Market strategists at ICICI Direct echo Shah’s sentiment, noting that “the RBI’s hawkish tone is likely to keep the equity market in a range‑bound mode until at least Q3 2024.” They recommend diversifying into consumer staples and pharma, sectors less sensitive to interest‑rate changes.
What’s Next
The next RBI meeting is scheduled for July 12, 2024. Analysts expect the central bank to hold rates steady but watch for any language that could hint at a future hike. A dovish turn could lift the Nifty above the 23,600 resistance, while a continued hawkish narrative may push the index toward the 23,050 support.

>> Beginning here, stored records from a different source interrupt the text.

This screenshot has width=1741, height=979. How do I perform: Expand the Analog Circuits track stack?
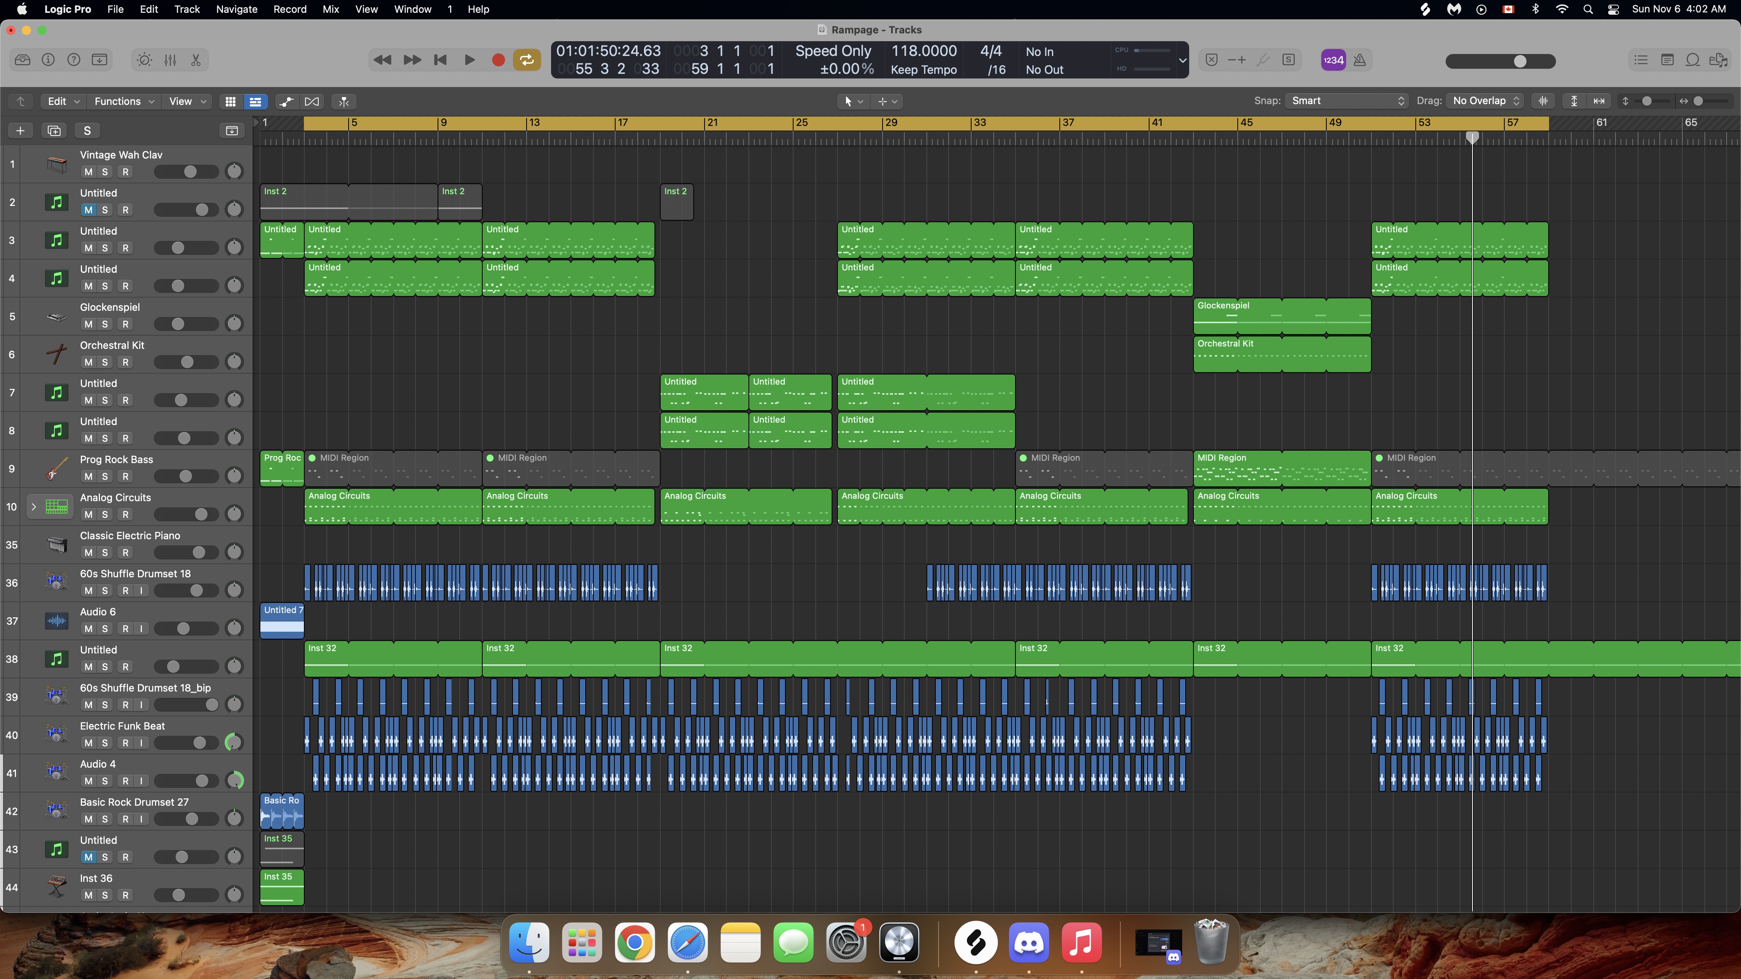coord(33,506)
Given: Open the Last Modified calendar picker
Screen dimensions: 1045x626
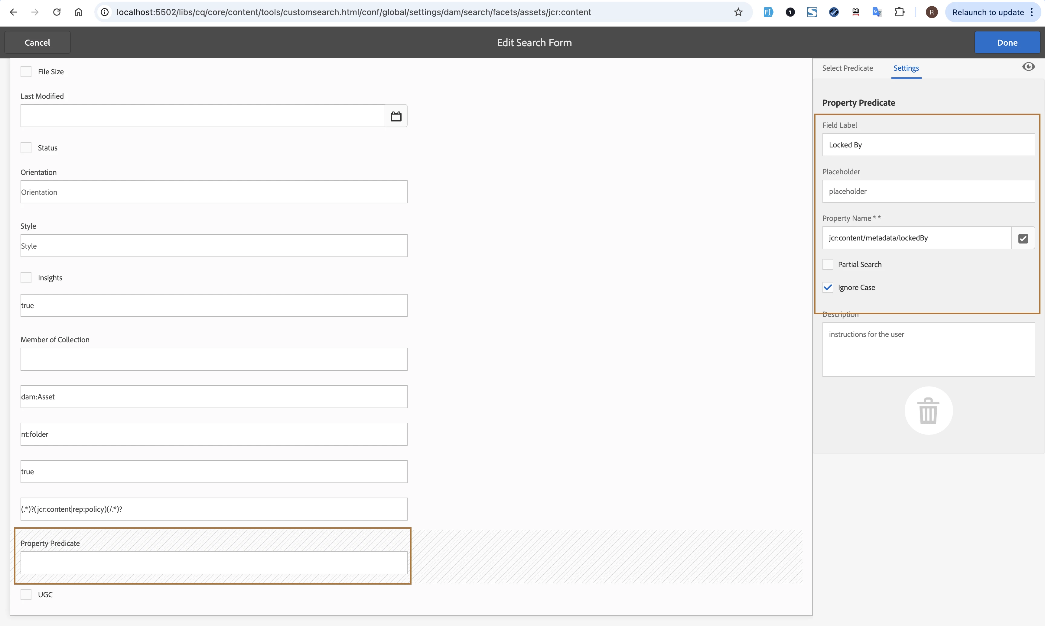Looking at the screenshot, I should pyautogui.click(x=395, y=116).
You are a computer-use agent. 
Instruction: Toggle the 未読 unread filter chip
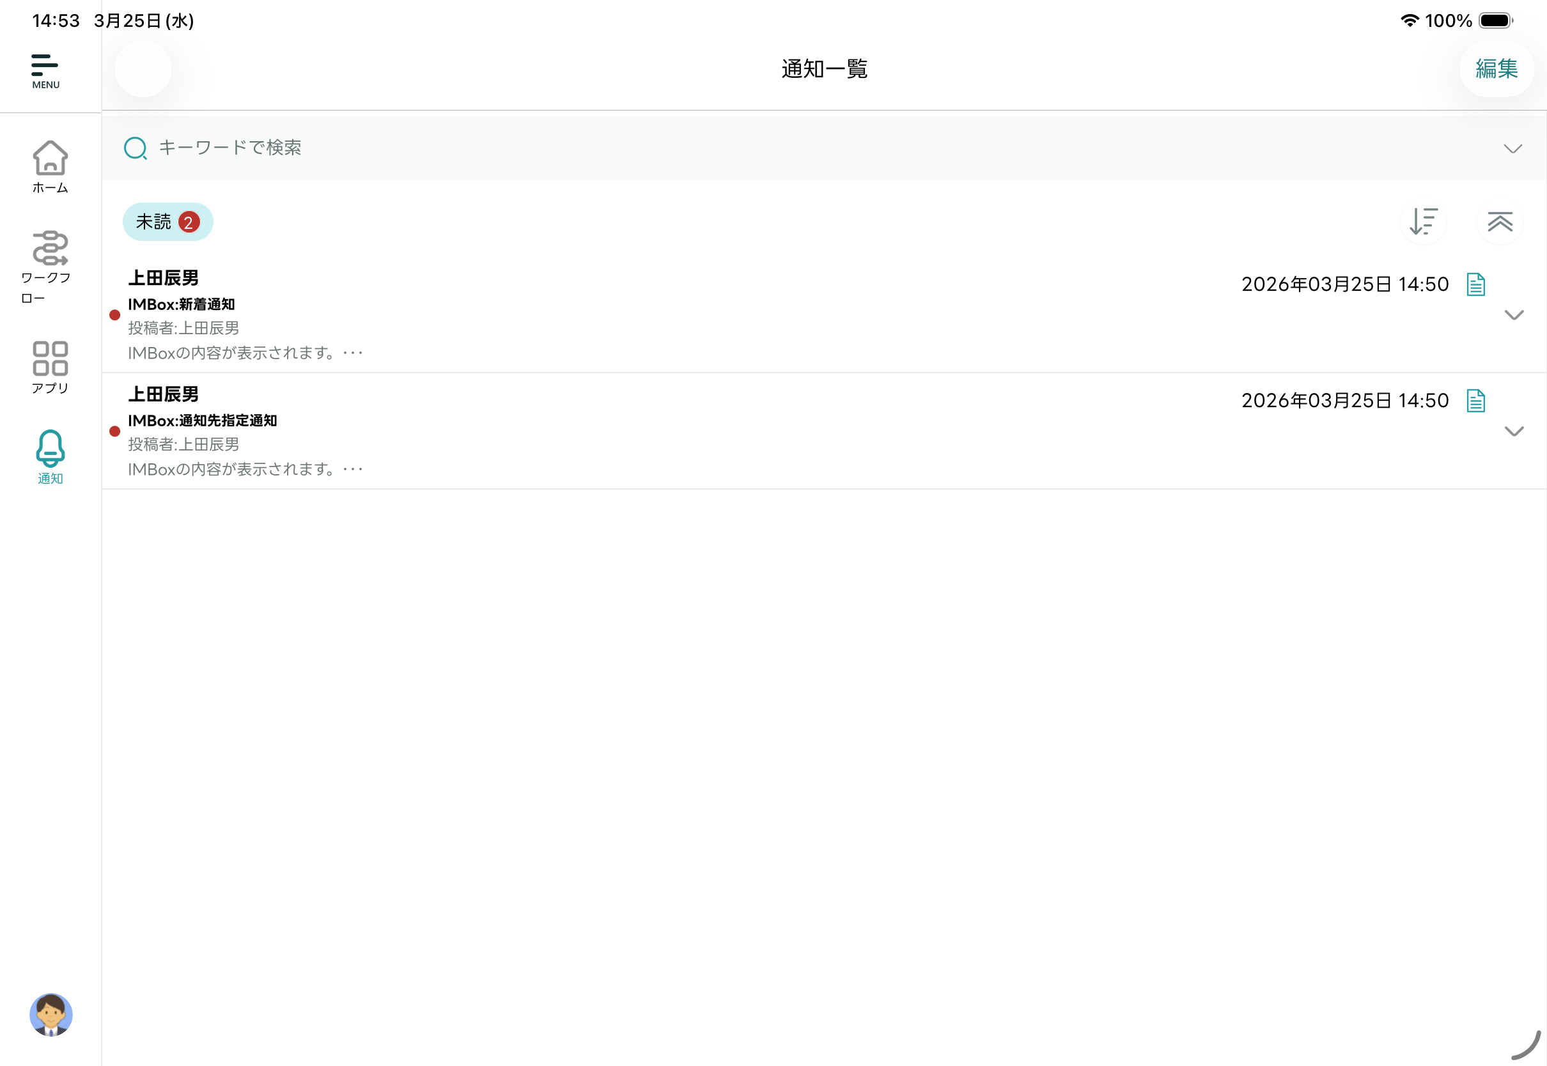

Globally, oil price volatility remains a wildcard. If Brent climbs above $85 per barrel, inflationary pressures could intensify, prompting the RBI to tighten further. Conversely, a sustained dip below $70 could relieve price pressures and support a market rally.
Investors should monitor the following indicators:
- RBI policy language – any mention of “inflation targeting” or “rate adjustments.”
- Oil price trends – especially Brent crude movements.
- Corporate earnings – quarter‑end results from TCS, HDFC Bank, and Infosys.
- Foreign Institutional Investor (FII) flows – net inflows or outflows above ₹10,000 crore.
- Technical levels – Nifty support at 23,050 and resistance at 23,600.
Key Takeaways
- The Nifty closed at 23,366.70, down 0.21%, after RBI’s hawkish statement.
- Bank Nifty showed resilience, losing only 0.09%.
- IT stocks underperformed; Infosys, TCS, and HDFC Bank fell between 0.6% and 1.2%.
- Analyst Sudeep Shah expects Nifty to consolidate between 23,100‑23,050 support and 23,550‑23,600 resistance.
- Shah recommends buying dips in TCS, HDFC Bank, and Infosys, citing strong fundamentals.
- RBI’s next meeting on July 12 could determine market direction for the next quarter.
In the coming weeks, market participants will watch the RBI’s tone as closely as they watch oil price movements. A clear policy signal could either unlock a rally toward 24,000 or deepen the current consolidation. For Indian investors, the balance between risk and reward will hinge on how quickly the central bank’s stance aligns with global inflation trends.
As the Nifty hovers near critical technical levels, the question remains: will the RBI’s cautious approach give enough breathing room for equities to break higher, or will it cement a prolonged range‑bound phase that tests investors’ patience?
What do you think will be the decisive factor for the Nifty’s next move – RBI policy, oil prices, or corporate earnings?